# START OF TEXT BLOCK
02 Aug Mayor’s Summit fosters discussion around improving entrepreneurial ecosystems
By Colin Tomkins-Bergh, Kauffman Foundation
The Madison Mayor’s Summit in May was one of four regional summits that the Kauffman Foundation is organizing this year leading up to the national Mayors Conference of Entrepreneurship in December. These regional summits bring together policymakers and city officials with entrepreneurs, so both parties can learn how to create a stronger entrepreneurial ecosystem in their city.
I attended the Madison summit, hosted by Mayor Paul Soglin, and found four hot topics from the event particularly interesting.
“Scared Lawyer” Policies
During the summit, there were a number of discussions around policies that favor incumbent firms. These act as frictions toward building a prosperous entrepreneurial ecosystem. Some examples of these types of policies present in Wisconsin are:
• Non-compete laws: A thoroughly researched topic by the Kauffman Foundation and other scholars, non-compete laws can be prohibitive to spinoff companies and slow innovation. Wisconsin currently has relatively strong non-compete laws and there is legislation under consideration that could make them stronger. Enacting stronger laws against skilled individuals starting a company in their field will only lead to fewer innovative companies and more skilled workers leaving your state, like the case in Wisconsin’s neighbor, Michigan, in the 1980s.
# END OF TEXT BLOCK
# START OF RAW DATA
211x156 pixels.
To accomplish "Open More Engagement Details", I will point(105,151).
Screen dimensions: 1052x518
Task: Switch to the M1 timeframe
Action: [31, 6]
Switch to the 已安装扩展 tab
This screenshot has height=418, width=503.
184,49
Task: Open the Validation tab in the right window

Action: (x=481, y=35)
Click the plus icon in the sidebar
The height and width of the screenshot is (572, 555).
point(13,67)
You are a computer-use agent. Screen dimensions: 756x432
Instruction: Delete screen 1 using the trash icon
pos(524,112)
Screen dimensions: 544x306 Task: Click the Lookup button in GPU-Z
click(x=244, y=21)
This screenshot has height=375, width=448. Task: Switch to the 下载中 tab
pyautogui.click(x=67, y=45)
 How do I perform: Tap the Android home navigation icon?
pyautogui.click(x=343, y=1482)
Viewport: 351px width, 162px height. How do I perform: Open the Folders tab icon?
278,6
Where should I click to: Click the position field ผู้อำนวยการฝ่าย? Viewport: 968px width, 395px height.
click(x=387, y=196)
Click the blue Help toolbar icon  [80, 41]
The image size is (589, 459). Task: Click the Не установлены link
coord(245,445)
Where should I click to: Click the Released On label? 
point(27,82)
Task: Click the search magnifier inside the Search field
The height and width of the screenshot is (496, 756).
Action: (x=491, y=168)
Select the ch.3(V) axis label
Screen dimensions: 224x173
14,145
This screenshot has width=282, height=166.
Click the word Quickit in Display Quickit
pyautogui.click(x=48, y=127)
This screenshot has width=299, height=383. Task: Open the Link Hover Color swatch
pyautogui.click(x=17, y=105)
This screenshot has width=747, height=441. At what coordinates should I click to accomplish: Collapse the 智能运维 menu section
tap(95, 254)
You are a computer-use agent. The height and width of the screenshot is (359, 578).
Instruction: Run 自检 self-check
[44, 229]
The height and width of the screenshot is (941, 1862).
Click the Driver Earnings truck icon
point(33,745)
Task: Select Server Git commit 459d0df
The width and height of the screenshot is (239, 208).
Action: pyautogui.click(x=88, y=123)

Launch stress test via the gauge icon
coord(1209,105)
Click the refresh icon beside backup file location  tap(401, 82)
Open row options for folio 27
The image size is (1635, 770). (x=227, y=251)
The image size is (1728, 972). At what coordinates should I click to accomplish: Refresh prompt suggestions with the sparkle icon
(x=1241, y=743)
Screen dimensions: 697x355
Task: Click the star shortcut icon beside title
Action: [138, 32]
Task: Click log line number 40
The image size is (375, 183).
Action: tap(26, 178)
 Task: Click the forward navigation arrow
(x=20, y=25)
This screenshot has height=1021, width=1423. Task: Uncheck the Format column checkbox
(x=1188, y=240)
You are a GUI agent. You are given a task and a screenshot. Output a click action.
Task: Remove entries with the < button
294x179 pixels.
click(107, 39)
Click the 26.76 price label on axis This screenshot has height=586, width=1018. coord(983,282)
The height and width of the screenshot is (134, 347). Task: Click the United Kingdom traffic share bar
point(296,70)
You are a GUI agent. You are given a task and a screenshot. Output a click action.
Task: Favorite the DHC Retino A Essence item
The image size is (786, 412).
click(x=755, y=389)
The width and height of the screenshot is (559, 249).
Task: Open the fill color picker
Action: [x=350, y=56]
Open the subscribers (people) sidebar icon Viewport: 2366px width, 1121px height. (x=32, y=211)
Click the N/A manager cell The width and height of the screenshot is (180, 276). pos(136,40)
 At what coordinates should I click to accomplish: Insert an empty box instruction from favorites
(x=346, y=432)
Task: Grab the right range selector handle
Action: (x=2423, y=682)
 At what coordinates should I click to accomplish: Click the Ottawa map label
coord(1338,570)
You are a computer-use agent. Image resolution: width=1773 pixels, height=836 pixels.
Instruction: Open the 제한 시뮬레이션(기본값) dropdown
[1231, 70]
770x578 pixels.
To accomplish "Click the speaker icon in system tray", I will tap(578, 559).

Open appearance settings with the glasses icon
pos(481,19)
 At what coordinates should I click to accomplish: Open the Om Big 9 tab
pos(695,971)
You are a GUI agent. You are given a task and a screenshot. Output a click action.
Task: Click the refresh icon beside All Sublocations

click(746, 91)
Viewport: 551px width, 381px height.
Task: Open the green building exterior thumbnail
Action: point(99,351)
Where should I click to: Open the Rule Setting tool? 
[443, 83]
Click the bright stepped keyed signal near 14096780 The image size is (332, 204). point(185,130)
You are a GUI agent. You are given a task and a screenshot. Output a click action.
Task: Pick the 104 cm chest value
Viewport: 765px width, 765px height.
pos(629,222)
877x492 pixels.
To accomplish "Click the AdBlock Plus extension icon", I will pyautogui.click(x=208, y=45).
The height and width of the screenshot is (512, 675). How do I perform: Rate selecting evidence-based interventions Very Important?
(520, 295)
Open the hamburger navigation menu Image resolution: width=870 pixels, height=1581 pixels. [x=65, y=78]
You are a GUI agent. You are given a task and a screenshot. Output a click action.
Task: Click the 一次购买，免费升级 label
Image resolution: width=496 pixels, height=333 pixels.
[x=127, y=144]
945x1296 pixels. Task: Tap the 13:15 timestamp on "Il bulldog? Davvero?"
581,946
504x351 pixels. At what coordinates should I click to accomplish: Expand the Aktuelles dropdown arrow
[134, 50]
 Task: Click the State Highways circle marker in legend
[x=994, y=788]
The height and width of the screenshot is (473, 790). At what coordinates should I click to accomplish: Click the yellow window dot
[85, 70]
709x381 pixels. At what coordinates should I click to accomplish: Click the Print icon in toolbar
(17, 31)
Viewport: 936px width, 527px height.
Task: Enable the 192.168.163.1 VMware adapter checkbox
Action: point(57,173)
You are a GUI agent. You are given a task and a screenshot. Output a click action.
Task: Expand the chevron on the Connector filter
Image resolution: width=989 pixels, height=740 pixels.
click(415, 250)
# END OF RAW DATA
BRIEF A -
Name every city or state mentioned in the article on the Madison Mayor's Summit.
BRIEF B -
Pick up the article on the Madison Mayor's Summit after its last sentence and write the next part.

EXERCISE RESULT A -
Madison, Wisconsin, Michigan

EXERCISE RESULT B -
• Procurement Policy: One revenue source for entrepreneurs that is underutilized is government contracts. When governments issue very specific and detailed requests for products or services, they necessarily shut out young firms that don’t have the flexibility or scale to fulfill these requests. Meanwhile, old firms have an advantage having fulfilled previous contracts and government misses out on potential innovative solutions that startups can imagine. Nationally, state and local government procurement represents $450 billion of spending each year. This can offer young firms a great opportunity for growth if procurement reform lessens the requirements to participate, deemphasizes a prescriptive process, and allows the most innovative and efficient company solve it.
• Tax Incentives: Attendees at the summit were frustrated with government giving tax incentives to companies they don’t consider entrepreneurs. But tax credits and incentives aren’t golden tickets for entrepreneurial communities. Research has shown that tax credits don’t positively affect entrepreneurship, but they can negatively impact it by not dedicating that money directly to young and growing firms.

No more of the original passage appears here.